第12話 街に帰って来た

 休憩を終えた私達は、街に向けて歩き出した。


 ひぃろのサーチで安全なのだけど、ミントさんとローズさんは、やっぱり落ち着かないみたい。周りを警戒しながら歩いている。

 本当だったら、私もそう歩かないとなのだろうけど、ひぃろがとても頼もしくて、任せっきりになっている。

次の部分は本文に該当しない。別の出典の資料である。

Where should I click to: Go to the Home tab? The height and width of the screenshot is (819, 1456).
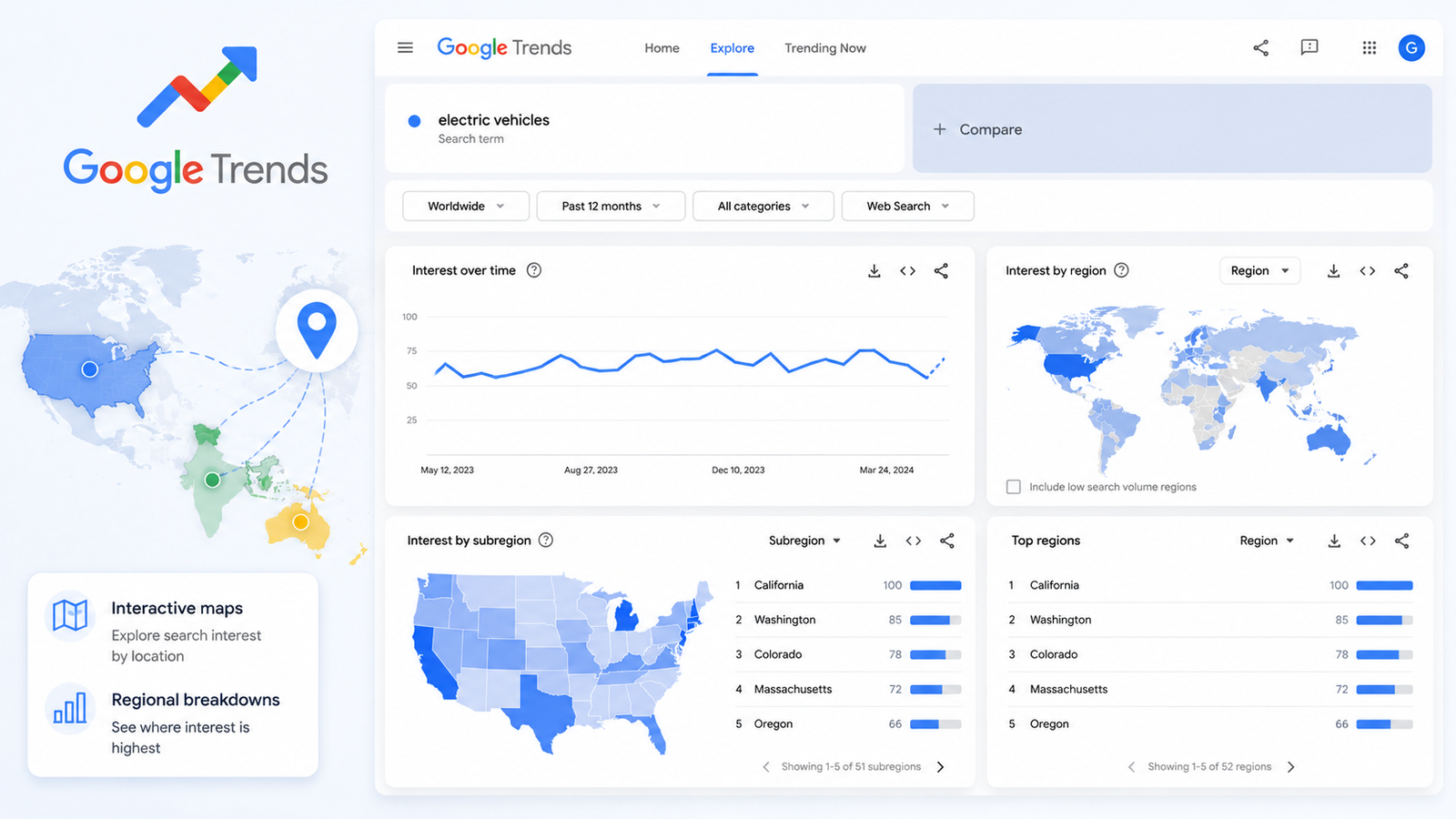point(662,48)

「だいぶ日が傾いてきたね。夜までに街に着けるといいのだけど。ちょっと厳しそうだね」


「そうだね。もし無理そうだったら、早めに野営準備をしないとだね」


「そうね、無理して進んでも良いことはないわね」


 ミントさんもローズさんも野営に賛成だったので、場所を探して準備をする事にした。


「ひぃろ、野営出来そうな所はあるかな? ベリーは疲れてないかな?」


『分かったくま。帰り道から少し離れた所に、広場があるからそこに向かうくま』


『大丈夫だぴょん。みんなにヒールだぴょん!』


「ベリー、ありがとう」


 ベリーのヒールのおかげで疲れが取れて、みんなの足取りが軽くなった。野営場所までひぃろに案内してもらう。魔物には遭遇しなかったので、思ったよりも早く着いた。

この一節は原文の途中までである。